### Instruções e requisitos:
Segundo a fonte, em que data e em qual página do DSF o discurso foi publicado?

### Fonte:

Discurso durante a 189ª Sessão Especial, no Senado Federal

Abertura da Segunda Semana de Valorização da Pessoa com Deficiência.

Autor
Cristovam Buarque (PDT - Partido Democrático Trabalhista/DF)
Nome completo: Cristovam Ricardo Cavalcanti Buarque
Casa
Senado Federal
Tipo
Discurso
Resumo por assunto
POLITICA SOCIAL.:
  • Abertura da Segunda Semana de Valorização da Pessoa com Deficiência.
Publicação
Publicação no DSF de 22/11/2006 - Página 34890
Assunto
Outros > POLITICA SOCIAL.
Indexação
  • AVALIAÇÃO, DESENVOLVIMENTO, PAIS, QUALIDADE, JUSTIÇA, TRATAMENTO, PESSOA PORTADORA DE DEFICIENCIA, REGISTRO, INICIO, EVOLUÇÃO, BRASIL, NECESSIDADE, REFORÇO, COMPENSAÇÃO, DEFICIENCIA, ERRADICAÇÃO, DISCRIMINAÇÃO.
  • EXPECTATIVA, APROVAÇÃO, SENADO, OBRIGATORIEDADE, TELEVISÃO, CODIFICAÇÃO, LINGUAGEM, ATENDIMENTO, SURDO, MUDO.
  • DEFESA, PRIORIDADE, COMBATE, DESIGUALDADE SOCIAL, AGRAVAÇÃO, DISCRIMINAÇÃO, BRASIL.
  • COMPARAÇÃO, ANALFABETISMO, DEFICIENCIA FISICA, DEFESA, PRIORIDADE, EDUCAÇÃO, FORMA, INCLUSÃO, PESSOA PORTADORA DE DEFICIENCIA.

           O SR. CRISTOVAM BUARQUE (PDT - DF. Pronuncia o seguinte discurso. Sem revisão do orador.) - Sr. Presidente Renan Calheiros, senhores e senhoras que compõem a Mesa - caro amigo Skaf, Marcos Frota, todos os demais - minhas senhoras e meus senhores, não há qualquer indicador melhor de uma civilização do que o tratamento correto, justo e eficiente aos portadores de deficiência. Muito mais do que o tamanho dos prédios, o número de automóveis, o Produto Interno Bruto, muito mais do que indústria, o que realmente define um País, uma sociedade com civilização, é o fato de conseguir que as pessoas sejam tratadas igualmente, sem discriminação e com suas deficiências intrínsecas compensadas pelas diversas formas de que o mundo hoje já dispõe e que a ciência e a tecnologia hoje já oferece.

Entradas para localizar palavras e elementos:
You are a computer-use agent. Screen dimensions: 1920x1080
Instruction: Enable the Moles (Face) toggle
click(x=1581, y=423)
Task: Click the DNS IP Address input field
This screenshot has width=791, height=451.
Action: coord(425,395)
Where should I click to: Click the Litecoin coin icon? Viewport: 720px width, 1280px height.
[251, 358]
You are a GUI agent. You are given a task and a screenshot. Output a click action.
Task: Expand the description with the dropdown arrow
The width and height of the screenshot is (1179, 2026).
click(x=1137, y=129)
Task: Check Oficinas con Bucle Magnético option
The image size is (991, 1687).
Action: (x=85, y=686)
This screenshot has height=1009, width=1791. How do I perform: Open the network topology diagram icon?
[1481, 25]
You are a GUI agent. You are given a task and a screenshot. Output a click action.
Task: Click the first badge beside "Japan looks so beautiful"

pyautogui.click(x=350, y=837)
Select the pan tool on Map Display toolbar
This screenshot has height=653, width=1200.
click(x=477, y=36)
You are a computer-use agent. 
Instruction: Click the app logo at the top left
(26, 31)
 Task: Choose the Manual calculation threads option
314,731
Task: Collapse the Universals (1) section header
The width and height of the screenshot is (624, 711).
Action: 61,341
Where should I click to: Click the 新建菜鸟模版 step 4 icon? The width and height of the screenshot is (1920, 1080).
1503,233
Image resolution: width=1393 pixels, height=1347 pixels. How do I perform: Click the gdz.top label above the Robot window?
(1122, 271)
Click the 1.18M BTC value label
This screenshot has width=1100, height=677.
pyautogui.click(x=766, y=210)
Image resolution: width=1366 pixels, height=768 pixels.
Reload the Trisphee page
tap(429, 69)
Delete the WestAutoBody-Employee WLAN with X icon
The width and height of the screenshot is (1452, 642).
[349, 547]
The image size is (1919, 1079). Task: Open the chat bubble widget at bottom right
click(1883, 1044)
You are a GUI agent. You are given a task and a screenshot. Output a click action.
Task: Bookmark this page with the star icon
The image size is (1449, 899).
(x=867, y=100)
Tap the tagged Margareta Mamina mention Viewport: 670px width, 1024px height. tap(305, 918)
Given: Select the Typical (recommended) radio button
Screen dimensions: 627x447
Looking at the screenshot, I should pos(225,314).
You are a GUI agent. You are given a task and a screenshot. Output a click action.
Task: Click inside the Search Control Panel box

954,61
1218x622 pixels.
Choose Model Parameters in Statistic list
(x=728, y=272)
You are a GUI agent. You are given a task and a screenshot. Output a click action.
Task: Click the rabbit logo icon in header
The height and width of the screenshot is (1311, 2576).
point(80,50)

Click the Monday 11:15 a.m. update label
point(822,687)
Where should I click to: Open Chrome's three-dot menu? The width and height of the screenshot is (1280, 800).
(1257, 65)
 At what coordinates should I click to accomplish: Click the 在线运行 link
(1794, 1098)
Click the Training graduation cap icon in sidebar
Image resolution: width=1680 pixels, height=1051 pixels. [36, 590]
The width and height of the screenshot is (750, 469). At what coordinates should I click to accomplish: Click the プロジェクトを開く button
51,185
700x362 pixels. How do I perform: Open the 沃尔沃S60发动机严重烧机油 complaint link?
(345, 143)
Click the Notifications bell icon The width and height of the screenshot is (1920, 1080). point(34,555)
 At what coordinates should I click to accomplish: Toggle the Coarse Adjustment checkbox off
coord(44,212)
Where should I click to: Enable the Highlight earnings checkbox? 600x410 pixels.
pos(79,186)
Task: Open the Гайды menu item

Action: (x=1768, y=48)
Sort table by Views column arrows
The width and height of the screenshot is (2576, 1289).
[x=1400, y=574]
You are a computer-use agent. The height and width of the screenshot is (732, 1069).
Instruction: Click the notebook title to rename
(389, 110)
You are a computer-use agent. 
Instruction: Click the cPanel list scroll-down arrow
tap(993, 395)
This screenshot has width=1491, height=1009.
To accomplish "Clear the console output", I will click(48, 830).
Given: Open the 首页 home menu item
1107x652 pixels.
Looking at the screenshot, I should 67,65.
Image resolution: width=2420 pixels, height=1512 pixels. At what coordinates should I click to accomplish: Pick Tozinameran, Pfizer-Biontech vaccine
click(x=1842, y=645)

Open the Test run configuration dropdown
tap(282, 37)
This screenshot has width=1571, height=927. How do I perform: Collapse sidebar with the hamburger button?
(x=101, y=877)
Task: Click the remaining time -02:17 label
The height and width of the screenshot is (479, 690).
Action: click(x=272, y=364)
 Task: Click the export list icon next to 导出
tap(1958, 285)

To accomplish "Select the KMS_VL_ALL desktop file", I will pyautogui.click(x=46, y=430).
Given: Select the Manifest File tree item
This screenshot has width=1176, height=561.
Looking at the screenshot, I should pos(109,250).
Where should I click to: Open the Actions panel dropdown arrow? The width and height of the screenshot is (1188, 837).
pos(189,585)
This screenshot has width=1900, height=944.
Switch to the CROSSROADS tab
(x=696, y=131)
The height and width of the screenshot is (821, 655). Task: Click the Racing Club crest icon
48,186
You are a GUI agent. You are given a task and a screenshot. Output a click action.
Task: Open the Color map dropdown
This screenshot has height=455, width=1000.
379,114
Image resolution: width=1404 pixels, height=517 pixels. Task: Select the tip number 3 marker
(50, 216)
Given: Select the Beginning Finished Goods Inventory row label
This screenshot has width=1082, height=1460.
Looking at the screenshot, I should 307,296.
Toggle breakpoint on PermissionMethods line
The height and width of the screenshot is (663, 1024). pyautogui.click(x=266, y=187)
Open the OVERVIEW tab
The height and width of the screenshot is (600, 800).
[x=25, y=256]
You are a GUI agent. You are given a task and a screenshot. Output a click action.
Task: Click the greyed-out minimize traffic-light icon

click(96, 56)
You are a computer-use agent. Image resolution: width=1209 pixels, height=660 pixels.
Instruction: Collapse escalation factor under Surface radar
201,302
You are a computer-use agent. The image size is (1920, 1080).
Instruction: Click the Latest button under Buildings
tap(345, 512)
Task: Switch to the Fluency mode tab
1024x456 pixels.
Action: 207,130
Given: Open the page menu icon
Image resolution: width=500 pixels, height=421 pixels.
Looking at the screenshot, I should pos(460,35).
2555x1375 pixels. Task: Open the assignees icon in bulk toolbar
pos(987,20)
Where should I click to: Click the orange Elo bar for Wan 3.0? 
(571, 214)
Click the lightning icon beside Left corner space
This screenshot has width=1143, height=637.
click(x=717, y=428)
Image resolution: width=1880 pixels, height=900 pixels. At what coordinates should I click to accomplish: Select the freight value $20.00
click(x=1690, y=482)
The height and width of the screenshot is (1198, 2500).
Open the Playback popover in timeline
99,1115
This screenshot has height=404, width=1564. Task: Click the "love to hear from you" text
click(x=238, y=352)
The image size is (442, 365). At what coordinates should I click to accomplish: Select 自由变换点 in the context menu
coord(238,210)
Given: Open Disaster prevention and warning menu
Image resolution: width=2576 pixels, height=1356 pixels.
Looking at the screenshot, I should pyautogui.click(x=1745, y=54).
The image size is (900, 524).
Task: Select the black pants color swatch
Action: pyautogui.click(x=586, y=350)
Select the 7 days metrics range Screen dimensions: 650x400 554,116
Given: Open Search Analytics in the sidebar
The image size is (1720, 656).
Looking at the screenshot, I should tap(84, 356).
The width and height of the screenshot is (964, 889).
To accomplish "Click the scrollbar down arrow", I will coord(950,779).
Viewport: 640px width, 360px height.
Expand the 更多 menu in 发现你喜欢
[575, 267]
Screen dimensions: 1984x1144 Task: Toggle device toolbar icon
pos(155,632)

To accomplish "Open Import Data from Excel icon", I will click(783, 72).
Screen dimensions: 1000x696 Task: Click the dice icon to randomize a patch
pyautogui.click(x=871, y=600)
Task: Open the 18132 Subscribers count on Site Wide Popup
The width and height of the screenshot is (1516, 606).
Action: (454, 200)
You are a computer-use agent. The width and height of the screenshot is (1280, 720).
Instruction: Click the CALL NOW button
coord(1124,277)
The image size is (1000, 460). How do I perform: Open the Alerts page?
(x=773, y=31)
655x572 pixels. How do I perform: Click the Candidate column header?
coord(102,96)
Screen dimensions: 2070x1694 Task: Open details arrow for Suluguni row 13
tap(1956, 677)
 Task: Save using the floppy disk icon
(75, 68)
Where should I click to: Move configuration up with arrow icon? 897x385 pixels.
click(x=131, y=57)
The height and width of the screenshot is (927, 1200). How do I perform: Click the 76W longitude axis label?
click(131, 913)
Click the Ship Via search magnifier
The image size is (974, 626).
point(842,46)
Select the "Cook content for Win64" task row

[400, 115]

### Resposta ao problema:
Em 22/11/2006, na página 34890.